China carried 28 military aircraft into Taiwan’s air defense buffer zone Tuesday in its largest incursion to date, according to Taipei officials, a move that came as Beijing continues to express its anger over the warnings. of Western countries and their allies because of their military pressure on the island.
The flights involved 20 fighter jets and four nuclear-capable bombers alongside the anti-submarine warfare and the first alert aircraft, the Taiwanese air force said in a statement. Earlier, the largest incursion had featured 25 Chinese military aircraft in a single day in April.
The deal came after the G7 group of developed economies issued a final communiqué on Sunday following its British summit, in which highlighted “The importance of peace and stability throughout the Taiwan Straits” and called for a peaceful resolution of problems between China and Taiwan.
The remarks – the first time a G7 statement has ever referred to Taiwan – were the latest in a series of warnings in international forums against rising tensions in the Taiwan Strait. In April, U.S. President Joe Biden and Japanese Prime Minister Yoshihide Suga released a statement statement which emphasized the importance of peace in the region. The issue was also included in a joint Japanese-Australian statement this month.

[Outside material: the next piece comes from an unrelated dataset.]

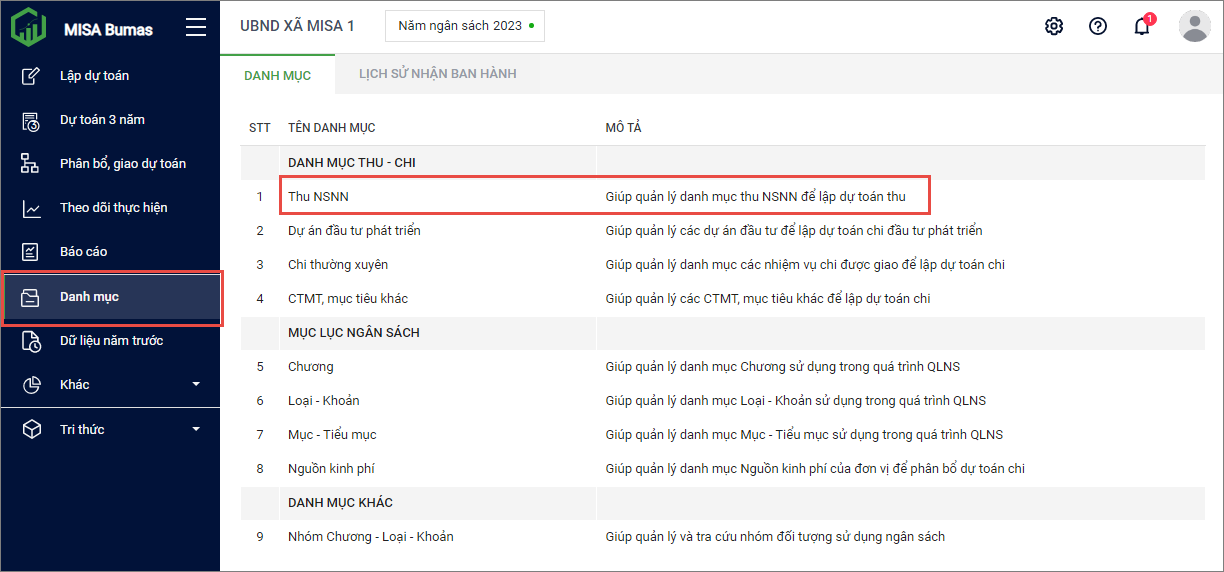Click the Lập dự toán sidebar icon
1224x572 pixels.
click(31, 76)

Taiwan’s tensions are one of a series of issues related to China on which Western countries and their partners regularly express concern. Others include Beijing’s treatment of the country’s Uighur minority, its undermining Hong Kong’s autonomy, and its aggressive behavior in the South China Sea and East China. NATO leaders this week warned that China would pose “Systemic challenges” to the international order based on rules.
Beijing reacted in anger. This week, he accused the G7 and NATO of “defaming him.”

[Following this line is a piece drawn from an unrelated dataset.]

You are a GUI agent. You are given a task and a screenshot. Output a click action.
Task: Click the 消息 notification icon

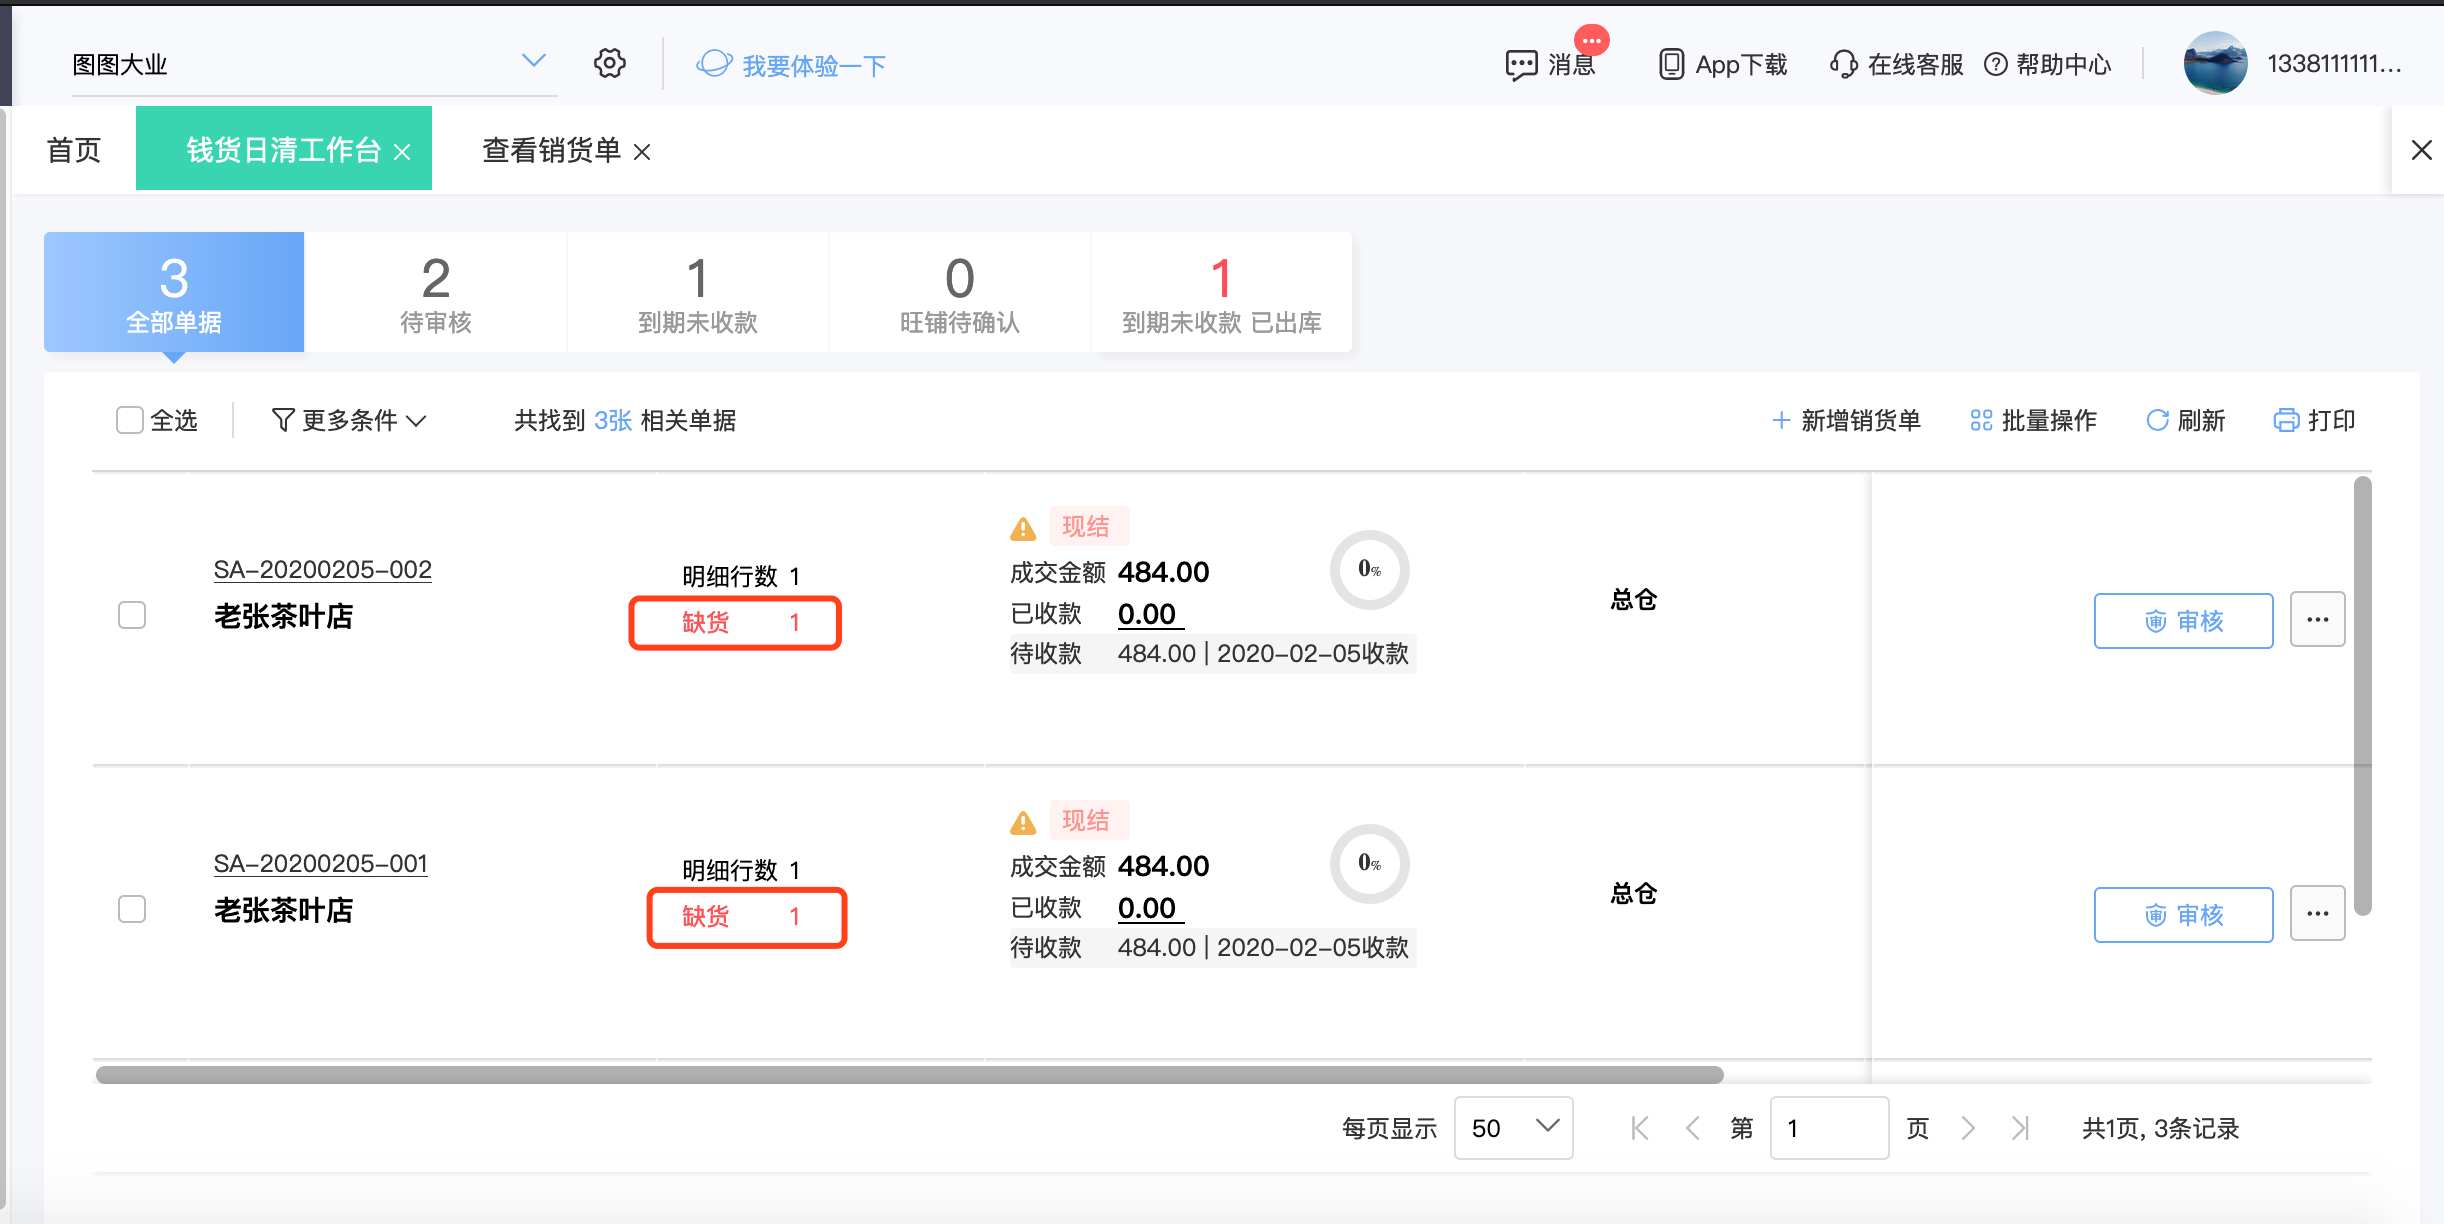(1551, 61)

China claims Taiwan as part of its territory and has threatened to attack it if Taipei refuses to submit to its control. Over the past year, Beijing has intensified military pressure on its neighbor, with frequent flights by its air force into Taiwan’s air defense identification zone (ADIZ).
An ADIZ is not a sovereign airspace but an area that some countries demarcate to define where they consider unannounced approaches to their airspace a security risk and will respond, for example, to scrambling fighter jets.
Defense experts see China’s incursions into Taiwan’s air defense zone as a tool used by Beijing to signal its readiness for international support for Taipei. The moves were “more about political messaging than about military operational significance,” said Admiral Lee Hsi-ming, former chief of staff of the Taiwanese armed forces, earlier this year.
But the People’s Liberation Army Air Force has also used flights to conduct operations in an area that is strategically important in its competition with U.S. forces and that would be significant in any conflict over Taiwan or disputed Sea of War. South China.
According to a map released by Taiwan’s defense minister alongside the Air Force statement Tuesday, some of the fighters and bombers flew around the southern tip of the island toward the western Pacific, a route of Chinese military aircraft they have started to take off only in recent months and what Taiwanese experts say they use to demonstrate their abilities.